▶ _Directions for this task_:
Go through the records below and report each line with "checkbox" in it.

▶ _Material for the task_:
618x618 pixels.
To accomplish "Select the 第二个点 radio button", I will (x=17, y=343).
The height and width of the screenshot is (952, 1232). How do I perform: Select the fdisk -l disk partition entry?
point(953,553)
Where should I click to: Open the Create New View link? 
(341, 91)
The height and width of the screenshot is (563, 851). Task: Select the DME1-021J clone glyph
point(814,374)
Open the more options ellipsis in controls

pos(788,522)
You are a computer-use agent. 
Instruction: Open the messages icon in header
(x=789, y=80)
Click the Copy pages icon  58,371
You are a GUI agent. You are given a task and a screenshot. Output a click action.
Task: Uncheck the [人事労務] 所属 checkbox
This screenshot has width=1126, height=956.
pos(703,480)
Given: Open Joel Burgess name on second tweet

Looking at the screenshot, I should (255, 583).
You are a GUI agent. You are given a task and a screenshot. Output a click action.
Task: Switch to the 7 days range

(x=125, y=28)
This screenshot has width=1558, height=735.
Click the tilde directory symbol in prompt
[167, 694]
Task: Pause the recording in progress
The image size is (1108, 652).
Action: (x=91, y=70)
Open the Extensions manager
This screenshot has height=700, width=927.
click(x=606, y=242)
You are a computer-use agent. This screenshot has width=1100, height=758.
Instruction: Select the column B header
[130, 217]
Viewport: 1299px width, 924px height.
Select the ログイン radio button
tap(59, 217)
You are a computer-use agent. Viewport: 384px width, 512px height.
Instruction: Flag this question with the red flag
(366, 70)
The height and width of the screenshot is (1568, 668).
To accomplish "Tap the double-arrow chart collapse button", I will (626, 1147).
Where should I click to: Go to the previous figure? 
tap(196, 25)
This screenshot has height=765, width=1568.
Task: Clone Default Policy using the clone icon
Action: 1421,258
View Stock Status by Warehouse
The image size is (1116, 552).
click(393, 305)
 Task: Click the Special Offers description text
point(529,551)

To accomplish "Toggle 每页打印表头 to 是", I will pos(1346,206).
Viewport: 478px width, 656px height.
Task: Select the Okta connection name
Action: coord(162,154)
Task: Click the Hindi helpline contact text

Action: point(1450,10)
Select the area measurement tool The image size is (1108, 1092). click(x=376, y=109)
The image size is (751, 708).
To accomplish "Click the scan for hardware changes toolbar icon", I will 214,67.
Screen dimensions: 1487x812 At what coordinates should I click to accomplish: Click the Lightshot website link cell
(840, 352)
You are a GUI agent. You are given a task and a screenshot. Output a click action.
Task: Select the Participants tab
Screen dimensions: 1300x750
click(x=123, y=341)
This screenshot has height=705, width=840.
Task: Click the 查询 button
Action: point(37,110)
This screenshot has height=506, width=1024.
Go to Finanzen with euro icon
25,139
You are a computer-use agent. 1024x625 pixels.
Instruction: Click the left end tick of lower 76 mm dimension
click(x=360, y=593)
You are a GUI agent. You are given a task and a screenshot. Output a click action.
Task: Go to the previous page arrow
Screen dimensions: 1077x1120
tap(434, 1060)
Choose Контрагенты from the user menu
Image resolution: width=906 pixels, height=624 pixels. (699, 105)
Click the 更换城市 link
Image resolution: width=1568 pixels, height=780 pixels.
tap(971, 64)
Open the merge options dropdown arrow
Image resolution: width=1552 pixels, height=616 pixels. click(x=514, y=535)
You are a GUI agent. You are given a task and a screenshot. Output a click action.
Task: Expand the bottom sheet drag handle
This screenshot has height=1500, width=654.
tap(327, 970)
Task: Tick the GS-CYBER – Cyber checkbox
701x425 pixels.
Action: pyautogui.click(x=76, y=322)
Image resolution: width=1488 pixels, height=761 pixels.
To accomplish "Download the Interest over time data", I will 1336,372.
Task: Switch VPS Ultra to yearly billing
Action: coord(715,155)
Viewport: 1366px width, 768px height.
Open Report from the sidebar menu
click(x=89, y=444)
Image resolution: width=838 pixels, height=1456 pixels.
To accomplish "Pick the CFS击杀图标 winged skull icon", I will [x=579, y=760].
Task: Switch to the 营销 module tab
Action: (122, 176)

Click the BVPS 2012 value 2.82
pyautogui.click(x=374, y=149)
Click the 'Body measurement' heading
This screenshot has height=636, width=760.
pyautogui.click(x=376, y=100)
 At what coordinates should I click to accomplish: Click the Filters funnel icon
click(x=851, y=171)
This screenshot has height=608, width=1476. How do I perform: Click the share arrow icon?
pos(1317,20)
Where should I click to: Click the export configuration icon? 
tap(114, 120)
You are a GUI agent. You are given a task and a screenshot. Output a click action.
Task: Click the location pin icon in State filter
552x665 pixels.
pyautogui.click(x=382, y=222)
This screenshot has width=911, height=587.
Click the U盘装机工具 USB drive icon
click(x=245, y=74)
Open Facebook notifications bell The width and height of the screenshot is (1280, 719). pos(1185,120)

▶ _Solution to this problem_:
Task: Uncheck the [人事労務] 所属 checkbox
Task: Tick the GS-CYBER – Cyber checkbox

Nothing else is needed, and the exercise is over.